### Stored items

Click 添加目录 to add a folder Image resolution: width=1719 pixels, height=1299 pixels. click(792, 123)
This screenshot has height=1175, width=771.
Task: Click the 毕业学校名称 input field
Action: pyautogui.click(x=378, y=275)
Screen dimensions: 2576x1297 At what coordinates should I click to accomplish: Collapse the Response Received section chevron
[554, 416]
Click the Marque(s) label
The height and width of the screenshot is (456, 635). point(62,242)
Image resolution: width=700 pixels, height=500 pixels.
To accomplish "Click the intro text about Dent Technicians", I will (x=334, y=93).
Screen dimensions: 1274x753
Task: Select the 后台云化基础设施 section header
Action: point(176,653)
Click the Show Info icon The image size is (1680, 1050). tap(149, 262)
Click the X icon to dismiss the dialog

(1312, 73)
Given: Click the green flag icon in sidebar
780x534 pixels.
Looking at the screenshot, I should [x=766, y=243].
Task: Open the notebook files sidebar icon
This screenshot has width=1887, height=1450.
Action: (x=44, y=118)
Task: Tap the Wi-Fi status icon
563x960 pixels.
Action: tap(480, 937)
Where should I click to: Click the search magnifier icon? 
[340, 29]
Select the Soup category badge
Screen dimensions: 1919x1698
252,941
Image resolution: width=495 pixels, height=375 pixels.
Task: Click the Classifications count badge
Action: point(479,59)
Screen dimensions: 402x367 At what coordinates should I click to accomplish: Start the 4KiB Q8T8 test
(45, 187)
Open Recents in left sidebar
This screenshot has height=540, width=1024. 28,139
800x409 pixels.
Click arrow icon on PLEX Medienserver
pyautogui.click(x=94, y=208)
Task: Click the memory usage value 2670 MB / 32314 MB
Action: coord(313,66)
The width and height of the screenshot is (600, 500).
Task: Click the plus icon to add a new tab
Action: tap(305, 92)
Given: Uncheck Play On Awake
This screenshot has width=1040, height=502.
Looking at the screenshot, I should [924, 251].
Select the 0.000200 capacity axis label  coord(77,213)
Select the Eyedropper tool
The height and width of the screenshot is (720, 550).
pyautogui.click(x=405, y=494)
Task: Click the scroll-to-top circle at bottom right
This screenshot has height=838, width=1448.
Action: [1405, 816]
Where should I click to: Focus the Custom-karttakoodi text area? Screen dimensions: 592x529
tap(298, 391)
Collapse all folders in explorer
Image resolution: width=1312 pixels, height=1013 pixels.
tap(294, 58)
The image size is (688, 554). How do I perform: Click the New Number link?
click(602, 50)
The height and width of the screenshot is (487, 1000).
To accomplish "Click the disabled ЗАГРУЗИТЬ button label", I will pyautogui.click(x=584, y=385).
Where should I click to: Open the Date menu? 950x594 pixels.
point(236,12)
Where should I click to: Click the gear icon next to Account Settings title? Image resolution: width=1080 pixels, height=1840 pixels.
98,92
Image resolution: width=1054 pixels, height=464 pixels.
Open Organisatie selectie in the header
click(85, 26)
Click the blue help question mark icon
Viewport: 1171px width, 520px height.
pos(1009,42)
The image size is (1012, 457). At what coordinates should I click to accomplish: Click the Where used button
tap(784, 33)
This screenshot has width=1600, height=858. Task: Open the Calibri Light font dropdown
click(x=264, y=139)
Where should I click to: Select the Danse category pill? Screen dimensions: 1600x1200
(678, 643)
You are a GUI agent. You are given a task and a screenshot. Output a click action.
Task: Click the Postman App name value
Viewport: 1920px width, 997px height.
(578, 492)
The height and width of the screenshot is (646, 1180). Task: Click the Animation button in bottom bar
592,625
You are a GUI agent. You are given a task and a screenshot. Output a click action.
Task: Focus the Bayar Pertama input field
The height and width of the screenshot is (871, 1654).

### WHAT YOU HAVE TO DO
Copy out, word for word, the part of the entries above that begins at the line with "Where should I click to: Click the search" and ends at the line with "Given: Uncheck Play On Awake", including both.

### EXERCISE SOLUTION
Where should I click to: Click the search magnifier icon? 
[340, 29]
Select the Soup category badge
Screen dimensions: 1919x1698
252,941
Image resolution: width=495 pixels, height=375 pixels.
Task: Click the Classifications count badge
Action: point(479,59)
Screen dimensions: 402x367 At what coordinates should I click to accomplish: Start the 4KiB Q8T8 test
(45, 187)
Open Recents in left sidebar
This screenshot has height=540, width=1024. 28,139
800x409 pixels.
Click arrow icon on PLEX Medienserver
pyautogui.click(x=94, y=208)
Task: Click the memory usage value 2670 MB / 32314 MB
Action: coord(313,66)
The width and height of the screenshot is (600, 500).
Task: Click the plus icon to add a new tab
Action: tap(305, 92)
Given: Uncheck Play On Awake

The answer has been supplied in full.